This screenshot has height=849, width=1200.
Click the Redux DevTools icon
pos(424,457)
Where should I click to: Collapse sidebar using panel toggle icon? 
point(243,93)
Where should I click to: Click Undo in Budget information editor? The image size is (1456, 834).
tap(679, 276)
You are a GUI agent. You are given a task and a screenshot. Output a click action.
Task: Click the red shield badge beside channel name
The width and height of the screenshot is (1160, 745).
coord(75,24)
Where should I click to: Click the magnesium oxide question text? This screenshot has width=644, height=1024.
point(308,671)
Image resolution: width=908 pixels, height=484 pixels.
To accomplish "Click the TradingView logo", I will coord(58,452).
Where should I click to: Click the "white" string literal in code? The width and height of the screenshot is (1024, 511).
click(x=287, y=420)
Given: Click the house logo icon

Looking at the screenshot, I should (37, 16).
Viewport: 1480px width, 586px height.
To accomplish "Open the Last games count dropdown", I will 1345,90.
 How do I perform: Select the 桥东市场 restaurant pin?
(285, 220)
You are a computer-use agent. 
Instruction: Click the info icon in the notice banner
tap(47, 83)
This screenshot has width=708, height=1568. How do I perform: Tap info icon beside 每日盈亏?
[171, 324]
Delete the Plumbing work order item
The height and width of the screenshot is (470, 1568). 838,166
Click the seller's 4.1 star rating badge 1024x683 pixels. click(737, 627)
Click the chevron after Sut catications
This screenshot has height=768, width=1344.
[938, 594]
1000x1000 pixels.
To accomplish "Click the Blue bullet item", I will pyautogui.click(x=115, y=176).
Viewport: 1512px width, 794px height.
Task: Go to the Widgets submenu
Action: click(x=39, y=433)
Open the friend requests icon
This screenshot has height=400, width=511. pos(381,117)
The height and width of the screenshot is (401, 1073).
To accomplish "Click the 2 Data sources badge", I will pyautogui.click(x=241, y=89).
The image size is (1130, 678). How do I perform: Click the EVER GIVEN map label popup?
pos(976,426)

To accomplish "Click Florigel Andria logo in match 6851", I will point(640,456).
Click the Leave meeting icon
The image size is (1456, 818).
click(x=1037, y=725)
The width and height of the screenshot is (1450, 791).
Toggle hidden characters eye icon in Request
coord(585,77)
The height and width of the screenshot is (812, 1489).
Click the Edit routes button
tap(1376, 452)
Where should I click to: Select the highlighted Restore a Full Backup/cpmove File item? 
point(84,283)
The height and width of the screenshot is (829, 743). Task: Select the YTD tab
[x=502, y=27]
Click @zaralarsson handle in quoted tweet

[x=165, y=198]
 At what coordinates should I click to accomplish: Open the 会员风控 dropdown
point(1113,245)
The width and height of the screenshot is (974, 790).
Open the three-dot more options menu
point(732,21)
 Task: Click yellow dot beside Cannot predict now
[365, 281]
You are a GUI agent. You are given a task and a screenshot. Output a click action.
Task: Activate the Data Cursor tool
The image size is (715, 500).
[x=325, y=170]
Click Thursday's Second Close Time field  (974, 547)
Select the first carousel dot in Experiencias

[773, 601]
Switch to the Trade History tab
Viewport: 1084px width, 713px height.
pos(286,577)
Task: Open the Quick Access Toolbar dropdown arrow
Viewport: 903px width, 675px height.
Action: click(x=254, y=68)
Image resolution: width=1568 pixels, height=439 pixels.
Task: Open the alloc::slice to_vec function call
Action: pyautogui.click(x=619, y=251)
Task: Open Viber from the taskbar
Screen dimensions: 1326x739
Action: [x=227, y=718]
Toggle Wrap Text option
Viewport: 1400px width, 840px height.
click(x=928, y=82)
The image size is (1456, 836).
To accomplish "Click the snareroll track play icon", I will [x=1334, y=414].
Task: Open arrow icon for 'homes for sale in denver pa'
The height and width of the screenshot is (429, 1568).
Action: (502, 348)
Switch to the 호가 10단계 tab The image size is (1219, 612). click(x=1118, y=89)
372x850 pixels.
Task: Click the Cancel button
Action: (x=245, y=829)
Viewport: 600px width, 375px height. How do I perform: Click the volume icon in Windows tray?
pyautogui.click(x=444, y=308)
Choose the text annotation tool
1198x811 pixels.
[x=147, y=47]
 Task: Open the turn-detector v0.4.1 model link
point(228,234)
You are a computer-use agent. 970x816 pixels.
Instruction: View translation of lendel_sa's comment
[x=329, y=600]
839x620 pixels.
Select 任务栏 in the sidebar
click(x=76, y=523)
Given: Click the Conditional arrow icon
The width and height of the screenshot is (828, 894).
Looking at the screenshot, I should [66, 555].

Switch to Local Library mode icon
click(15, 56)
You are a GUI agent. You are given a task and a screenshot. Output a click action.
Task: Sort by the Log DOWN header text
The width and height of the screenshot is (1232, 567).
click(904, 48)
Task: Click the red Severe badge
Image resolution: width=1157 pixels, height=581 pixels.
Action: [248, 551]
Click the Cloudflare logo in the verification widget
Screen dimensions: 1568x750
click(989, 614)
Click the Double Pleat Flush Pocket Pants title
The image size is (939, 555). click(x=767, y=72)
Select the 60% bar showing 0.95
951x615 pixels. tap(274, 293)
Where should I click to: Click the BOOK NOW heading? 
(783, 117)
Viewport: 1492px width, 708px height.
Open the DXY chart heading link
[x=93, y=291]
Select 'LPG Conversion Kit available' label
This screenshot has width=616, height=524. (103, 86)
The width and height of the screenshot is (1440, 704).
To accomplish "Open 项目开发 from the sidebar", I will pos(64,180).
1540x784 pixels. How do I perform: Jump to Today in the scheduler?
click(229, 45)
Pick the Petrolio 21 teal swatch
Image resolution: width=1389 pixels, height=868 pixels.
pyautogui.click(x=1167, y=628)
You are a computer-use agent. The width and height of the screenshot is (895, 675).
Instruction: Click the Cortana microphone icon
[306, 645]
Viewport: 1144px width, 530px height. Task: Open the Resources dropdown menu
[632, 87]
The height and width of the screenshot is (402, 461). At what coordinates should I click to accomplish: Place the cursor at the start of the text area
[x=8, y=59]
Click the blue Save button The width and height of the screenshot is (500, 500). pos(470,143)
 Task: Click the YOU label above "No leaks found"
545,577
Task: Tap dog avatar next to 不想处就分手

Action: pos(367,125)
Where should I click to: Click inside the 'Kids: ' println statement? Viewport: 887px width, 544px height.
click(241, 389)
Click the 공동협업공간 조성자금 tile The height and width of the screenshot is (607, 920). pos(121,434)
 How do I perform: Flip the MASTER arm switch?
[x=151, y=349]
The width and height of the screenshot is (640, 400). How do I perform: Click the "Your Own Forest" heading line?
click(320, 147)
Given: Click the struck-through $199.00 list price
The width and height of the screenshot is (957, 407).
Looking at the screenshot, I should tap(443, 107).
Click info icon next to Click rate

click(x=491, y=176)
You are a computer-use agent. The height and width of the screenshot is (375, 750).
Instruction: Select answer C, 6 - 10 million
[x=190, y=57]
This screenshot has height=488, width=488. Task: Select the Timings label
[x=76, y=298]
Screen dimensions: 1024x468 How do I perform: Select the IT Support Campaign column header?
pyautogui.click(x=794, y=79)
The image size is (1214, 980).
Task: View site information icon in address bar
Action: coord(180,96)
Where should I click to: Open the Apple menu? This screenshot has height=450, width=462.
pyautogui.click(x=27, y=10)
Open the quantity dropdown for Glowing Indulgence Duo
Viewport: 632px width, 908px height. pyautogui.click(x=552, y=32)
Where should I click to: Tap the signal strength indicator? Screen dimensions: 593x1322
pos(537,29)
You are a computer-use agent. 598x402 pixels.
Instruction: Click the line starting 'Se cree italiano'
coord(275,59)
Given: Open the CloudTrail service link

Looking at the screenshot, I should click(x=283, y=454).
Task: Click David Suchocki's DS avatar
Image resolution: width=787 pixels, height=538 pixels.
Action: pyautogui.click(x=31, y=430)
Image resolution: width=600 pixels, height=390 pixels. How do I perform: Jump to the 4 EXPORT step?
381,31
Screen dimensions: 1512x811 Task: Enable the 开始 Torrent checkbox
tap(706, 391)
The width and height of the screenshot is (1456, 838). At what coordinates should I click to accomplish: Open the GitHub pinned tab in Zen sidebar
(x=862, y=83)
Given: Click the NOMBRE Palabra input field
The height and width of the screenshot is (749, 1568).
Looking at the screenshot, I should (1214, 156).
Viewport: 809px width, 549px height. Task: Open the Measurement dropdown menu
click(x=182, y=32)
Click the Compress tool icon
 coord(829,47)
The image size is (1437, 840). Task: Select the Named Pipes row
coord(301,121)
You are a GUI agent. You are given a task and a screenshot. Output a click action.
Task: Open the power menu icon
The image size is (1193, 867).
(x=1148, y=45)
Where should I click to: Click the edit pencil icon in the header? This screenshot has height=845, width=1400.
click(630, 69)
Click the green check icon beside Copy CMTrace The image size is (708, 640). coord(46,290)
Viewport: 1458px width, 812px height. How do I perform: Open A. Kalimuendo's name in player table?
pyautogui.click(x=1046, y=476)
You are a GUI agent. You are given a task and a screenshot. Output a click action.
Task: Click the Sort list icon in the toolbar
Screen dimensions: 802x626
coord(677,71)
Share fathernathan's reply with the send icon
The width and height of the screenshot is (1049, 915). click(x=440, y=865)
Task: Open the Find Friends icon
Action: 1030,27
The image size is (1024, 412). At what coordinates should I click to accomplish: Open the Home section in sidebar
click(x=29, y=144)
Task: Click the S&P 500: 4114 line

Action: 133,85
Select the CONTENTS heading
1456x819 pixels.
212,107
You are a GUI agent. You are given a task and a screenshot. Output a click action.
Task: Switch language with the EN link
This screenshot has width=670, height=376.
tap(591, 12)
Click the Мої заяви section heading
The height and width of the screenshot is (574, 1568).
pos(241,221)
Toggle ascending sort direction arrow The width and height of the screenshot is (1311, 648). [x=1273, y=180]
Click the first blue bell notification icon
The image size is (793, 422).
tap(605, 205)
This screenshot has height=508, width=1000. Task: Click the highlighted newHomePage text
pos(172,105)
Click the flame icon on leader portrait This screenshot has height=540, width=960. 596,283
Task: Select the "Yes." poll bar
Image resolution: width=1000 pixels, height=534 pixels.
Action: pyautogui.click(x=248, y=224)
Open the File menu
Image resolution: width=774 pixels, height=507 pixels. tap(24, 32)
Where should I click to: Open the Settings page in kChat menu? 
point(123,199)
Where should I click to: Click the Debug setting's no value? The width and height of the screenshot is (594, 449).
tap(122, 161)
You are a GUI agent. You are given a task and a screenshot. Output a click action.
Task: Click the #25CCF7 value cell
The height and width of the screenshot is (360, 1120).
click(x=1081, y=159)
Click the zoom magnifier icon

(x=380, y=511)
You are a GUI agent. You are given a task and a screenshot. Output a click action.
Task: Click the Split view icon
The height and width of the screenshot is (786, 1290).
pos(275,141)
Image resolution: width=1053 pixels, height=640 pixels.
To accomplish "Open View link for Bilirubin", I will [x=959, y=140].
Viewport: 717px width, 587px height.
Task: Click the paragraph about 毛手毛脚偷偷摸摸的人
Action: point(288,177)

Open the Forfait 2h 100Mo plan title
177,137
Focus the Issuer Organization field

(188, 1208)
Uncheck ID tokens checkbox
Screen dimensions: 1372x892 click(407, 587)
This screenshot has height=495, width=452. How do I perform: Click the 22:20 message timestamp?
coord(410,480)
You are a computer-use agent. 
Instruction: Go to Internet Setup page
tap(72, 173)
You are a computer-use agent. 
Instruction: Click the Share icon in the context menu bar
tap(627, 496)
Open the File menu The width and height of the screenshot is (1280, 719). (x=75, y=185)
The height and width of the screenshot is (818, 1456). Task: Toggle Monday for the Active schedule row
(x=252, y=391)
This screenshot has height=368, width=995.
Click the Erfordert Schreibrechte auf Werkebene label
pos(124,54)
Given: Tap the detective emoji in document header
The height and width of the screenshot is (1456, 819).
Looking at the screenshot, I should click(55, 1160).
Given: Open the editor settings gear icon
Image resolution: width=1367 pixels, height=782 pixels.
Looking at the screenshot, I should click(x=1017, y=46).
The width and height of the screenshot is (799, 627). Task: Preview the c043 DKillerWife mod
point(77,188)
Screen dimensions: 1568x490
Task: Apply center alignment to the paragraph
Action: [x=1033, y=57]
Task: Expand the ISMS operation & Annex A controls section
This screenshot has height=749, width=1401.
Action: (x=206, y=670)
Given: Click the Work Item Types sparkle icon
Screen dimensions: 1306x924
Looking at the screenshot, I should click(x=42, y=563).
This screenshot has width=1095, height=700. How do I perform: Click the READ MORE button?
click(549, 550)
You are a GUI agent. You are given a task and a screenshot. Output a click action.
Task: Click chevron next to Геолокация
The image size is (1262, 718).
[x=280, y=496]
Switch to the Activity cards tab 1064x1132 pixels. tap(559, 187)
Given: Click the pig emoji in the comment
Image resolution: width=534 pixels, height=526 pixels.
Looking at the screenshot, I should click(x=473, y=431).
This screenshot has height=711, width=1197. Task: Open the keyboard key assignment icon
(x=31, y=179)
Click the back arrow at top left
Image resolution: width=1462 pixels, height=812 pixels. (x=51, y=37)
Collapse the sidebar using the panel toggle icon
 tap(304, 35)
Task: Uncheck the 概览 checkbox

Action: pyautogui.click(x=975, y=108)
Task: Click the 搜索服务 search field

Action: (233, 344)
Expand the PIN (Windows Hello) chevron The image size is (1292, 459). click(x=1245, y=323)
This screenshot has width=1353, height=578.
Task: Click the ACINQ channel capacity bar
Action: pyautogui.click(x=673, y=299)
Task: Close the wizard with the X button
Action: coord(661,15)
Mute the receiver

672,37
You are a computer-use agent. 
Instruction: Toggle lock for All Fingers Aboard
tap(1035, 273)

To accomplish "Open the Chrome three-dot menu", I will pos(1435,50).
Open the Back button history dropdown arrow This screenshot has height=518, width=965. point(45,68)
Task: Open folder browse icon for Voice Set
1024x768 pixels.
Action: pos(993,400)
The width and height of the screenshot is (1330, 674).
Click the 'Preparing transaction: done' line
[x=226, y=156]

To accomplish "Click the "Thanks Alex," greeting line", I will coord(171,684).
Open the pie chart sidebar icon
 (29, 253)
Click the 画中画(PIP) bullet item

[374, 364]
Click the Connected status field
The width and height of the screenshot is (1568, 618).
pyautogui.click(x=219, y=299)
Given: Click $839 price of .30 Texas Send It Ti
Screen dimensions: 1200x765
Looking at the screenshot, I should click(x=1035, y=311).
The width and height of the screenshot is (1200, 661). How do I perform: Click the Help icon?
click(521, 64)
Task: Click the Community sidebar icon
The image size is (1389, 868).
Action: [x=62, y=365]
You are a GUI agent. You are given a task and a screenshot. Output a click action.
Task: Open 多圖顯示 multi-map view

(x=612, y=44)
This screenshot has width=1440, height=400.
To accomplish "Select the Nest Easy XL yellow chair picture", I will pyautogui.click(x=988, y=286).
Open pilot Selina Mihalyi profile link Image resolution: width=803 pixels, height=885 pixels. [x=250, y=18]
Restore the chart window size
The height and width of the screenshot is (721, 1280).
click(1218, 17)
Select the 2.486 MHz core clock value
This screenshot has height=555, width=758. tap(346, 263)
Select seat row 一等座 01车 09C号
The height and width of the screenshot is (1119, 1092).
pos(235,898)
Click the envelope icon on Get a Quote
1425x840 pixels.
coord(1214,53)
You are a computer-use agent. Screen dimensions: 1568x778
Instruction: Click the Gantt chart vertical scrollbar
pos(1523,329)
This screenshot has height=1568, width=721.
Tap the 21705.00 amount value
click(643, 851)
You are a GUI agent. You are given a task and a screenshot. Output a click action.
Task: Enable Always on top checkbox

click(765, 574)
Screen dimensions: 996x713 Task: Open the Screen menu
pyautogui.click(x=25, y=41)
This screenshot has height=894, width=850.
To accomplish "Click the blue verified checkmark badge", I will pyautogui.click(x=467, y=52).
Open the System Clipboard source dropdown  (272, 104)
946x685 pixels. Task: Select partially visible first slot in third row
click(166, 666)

------------------------------------------------------------------------

**Directions for this task:**
Set down the material above word for word, starting at its first line and ending with the line that contains "tap(679, 276)", both included.

**Result below:**
This screenshot has height=849, width=1200.
Click the Redux DevTools icon
pos(424,457)
Where should I click to: Collapse sidebar using panel toggle icon? 
point(243,93)
Where should I click to: Click Undo in Budget information editor? The image size is (1456, 834).
tap(679, 276)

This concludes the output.